*Da Redação Dia a Dia Notícia
A advogada Giselle Falcone criticou a nova suspensão da eleição da Ordem dos Advogados do Brasil (OAB), nesta quinta-feira, 09, para formação da lista do quinto constitucional destinada à vaga de desembargador. Em manifestação pública, ela afirmou que a interrupção do processo pela segunda vez levanta dúvidas sobre os motivos das paralisações e reforça a necessidade de maior transparência.
Segundo a advogada, as suspensões têm ocorrido justamente quando a votação se aproxima, o que, na avaliação dela, gera desconfiança entre os profissionais da advocacia. Ela criticou o que chamou de falta de clareza nas decisões e questionou até que ponto as justificativas apresentadas podem ser consideradas cautelosas ou legítimas.
“Faz escuro e de novo suspender a eleição do quinto constitucional. Duas vezes não é mais coincidência. Quando a votação começa a se aproximar, o processo para”.

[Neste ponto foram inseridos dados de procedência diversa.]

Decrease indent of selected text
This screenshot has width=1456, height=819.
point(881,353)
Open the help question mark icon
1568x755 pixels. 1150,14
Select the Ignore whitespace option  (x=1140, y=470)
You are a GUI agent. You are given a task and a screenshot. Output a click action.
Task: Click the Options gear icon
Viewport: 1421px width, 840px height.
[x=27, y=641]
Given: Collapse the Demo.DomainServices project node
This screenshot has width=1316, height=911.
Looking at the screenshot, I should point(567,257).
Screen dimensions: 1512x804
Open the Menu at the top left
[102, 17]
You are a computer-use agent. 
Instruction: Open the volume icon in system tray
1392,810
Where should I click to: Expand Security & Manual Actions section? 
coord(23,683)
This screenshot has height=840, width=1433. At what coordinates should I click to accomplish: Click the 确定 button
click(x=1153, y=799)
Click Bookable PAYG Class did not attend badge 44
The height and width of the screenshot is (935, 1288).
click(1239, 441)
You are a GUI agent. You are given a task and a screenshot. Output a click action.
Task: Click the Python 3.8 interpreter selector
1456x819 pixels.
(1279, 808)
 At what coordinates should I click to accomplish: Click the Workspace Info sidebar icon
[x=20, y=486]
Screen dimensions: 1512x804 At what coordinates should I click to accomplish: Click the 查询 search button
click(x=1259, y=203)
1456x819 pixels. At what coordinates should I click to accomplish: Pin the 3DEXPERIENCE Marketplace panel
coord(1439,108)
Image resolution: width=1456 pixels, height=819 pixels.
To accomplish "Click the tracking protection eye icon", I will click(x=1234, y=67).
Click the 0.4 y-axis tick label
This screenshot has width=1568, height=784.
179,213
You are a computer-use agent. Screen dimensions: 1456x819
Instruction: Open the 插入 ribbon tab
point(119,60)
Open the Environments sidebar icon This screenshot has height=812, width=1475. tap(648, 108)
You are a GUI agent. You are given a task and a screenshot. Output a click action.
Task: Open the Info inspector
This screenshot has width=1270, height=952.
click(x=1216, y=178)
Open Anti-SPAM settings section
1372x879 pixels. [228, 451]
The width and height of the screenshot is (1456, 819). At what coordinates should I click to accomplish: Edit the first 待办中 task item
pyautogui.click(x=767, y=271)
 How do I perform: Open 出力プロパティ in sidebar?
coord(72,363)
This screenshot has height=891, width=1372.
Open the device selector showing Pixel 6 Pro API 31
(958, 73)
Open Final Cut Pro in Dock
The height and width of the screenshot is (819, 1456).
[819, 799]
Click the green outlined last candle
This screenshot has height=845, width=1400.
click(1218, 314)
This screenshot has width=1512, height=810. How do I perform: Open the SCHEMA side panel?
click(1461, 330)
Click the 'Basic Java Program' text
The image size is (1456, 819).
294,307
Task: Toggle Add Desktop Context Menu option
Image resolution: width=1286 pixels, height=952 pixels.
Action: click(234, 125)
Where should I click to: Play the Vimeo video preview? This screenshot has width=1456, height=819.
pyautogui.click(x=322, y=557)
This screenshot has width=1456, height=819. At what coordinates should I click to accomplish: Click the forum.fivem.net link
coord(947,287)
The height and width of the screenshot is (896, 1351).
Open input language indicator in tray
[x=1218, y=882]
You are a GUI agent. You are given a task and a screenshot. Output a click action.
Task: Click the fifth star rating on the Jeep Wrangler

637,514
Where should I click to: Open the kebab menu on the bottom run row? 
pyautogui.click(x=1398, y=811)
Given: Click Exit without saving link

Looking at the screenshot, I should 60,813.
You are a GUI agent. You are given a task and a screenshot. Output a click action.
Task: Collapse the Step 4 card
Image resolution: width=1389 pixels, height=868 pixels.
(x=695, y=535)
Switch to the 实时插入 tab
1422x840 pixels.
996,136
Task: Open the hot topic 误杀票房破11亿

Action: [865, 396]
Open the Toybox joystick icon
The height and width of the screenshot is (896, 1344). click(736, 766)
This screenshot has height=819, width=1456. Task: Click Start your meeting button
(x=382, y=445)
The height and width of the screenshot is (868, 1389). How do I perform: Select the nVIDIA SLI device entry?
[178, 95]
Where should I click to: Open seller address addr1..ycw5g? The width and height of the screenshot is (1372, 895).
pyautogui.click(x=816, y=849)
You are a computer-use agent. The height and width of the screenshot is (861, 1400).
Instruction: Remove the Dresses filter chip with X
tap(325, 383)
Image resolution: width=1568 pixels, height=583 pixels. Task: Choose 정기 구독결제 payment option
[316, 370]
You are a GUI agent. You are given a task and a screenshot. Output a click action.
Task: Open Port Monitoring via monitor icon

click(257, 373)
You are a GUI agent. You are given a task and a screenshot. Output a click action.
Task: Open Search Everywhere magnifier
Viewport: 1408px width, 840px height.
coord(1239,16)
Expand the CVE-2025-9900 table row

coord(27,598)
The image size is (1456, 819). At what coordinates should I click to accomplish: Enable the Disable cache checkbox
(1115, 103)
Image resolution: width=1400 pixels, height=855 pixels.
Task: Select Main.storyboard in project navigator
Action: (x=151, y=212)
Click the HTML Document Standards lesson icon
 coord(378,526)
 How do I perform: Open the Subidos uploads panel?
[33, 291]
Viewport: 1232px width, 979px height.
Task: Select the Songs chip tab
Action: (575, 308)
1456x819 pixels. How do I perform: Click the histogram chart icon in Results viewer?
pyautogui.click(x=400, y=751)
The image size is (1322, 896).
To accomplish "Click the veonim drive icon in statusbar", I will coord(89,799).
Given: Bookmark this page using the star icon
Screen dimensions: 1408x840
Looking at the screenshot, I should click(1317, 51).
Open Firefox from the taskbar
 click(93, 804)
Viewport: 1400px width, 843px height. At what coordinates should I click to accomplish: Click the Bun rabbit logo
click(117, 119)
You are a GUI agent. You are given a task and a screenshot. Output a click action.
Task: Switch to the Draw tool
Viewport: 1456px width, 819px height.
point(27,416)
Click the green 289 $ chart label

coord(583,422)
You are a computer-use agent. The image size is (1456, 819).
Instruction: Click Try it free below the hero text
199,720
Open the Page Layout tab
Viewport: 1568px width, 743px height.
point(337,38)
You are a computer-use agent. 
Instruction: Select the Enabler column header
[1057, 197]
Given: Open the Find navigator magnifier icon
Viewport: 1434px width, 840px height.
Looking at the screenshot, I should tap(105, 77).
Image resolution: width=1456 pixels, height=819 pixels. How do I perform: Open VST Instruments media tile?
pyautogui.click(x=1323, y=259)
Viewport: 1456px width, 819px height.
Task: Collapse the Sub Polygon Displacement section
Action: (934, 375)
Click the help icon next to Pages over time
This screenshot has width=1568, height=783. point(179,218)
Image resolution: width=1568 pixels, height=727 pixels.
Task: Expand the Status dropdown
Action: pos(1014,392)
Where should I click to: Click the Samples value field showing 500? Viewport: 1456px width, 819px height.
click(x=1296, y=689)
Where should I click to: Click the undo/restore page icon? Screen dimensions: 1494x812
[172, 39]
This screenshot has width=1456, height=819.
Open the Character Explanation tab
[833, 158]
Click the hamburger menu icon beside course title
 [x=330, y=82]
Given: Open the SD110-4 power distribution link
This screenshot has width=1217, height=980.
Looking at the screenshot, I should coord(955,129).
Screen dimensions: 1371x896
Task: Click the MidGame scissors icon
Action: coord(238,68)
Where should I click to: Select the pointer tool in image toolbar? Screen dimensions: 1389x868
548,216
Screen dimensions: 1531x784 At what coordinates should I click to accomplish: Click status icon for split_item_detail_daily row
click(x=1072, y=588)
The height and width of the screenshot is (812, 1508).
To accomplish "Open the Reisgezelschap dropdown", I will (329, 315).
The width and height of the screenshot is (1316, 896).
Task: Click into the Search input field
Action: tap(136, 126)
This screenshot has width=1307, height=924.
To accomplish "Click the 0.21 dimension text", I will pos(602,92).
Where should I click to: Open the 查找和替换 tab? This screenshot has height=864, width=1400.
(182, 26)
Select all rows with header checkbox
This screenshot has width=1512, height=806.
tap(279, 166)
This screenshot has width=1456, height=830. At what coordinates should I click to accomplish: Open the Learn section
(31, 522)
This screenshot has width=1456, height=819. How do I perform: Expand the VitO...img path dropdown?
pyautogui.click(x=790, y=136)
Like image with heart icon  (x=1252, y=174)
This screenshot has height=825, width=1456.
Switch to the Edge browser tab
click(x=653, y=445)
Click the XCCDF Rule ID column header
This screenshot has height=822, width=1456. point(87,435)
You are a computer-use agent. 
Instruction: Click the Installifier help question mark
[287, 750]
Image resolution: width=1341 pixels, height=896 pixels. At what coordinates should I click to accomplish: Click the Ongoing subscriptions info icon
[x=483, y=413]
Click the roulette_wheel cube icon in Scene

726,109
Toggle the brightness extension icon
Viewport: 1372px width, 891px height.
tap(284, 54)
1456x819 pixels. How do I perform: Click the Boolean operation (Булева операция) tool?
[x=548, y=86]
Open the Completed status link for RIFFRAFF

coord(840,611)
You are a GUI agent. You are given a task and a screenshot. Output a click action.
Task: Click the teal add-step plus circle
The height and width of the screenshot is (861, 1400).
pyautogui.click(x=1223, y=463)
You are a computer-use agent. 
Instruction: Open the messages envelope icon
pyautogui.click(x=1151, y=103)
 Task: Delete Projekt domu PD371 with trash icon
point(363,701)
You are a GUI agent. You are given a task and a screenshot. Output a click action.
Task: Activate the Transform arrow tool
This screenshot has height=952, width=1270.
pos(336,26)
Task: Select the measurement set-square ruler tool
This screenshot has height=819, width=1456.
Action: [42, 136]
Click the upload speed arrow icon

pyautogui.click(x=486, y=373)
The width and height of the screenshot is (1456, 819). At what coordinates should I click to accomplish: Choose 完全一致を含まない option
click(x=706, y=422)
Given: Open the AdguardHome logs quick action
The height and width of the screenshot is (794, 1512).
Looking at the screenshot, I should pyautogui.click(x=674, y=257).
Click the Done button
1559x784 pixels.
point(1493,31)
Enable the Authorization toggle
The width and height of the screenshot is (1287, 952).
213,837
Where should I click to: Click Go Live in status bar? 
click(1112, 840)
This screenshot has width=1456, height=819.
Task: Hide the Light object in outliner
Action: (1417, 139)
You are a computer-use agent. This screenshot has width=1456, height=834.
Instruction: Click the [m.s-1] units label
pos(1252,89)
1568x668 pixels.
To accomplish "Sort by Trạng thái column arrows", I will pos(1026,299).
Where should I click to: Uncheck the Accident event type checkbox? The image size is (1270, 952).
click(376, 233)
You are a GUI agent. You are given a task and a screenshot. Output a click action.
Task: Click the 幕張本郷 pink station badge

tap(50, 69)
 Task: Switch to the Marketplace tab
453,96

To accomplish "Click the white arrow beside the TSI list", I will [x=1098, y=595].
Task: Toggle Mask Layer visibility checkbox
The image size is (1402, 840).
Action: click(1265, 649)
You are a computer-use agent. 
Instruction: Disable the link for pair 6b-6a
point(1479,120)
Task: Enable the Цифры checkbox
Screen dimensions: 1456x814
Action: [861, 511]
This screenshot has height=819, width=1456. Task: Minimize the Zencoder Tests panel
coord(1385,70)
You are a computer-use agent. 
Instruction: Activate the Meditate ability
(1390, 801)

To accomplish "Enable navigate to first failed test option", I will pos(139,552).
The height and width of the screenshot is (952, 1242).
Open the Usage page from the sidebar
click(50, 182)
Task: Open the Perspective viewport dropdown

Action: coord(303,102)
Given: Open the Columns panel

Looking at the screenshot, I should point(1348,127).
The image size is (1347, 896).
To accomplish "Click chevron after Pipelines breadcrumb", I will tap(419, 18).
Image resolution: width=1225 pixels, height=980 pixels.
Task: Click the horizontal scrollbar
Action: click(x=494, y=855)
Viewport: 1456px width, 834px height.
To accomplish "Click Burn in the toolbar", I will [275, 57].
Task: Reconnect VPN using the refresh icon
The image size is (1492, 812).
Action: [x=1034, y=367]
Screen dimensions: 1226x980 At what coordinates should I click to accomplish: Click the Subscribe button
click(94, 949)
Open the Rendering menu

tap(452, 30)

Giselle Falcone também defendeu a importância da participação da advocacia no processo eleitoral, ressaltando que o direito ao voto não deve ser adiado ou condicionado a interesses específicos. Giselle Falcone reforçou a importância do voto e criticou possíveis interferências no andamento da eleição:
“A advocacia não pode ficar assistindo isso calada. Nosso voto não pode ser empurrado, adiado, travado, até ficar conveniente para alguns.”
A advogada levantou dúvidas sobre quem se beneficia com a paralisação do processo, reforçando que eleições devem ocorrer com transparência e regularidade.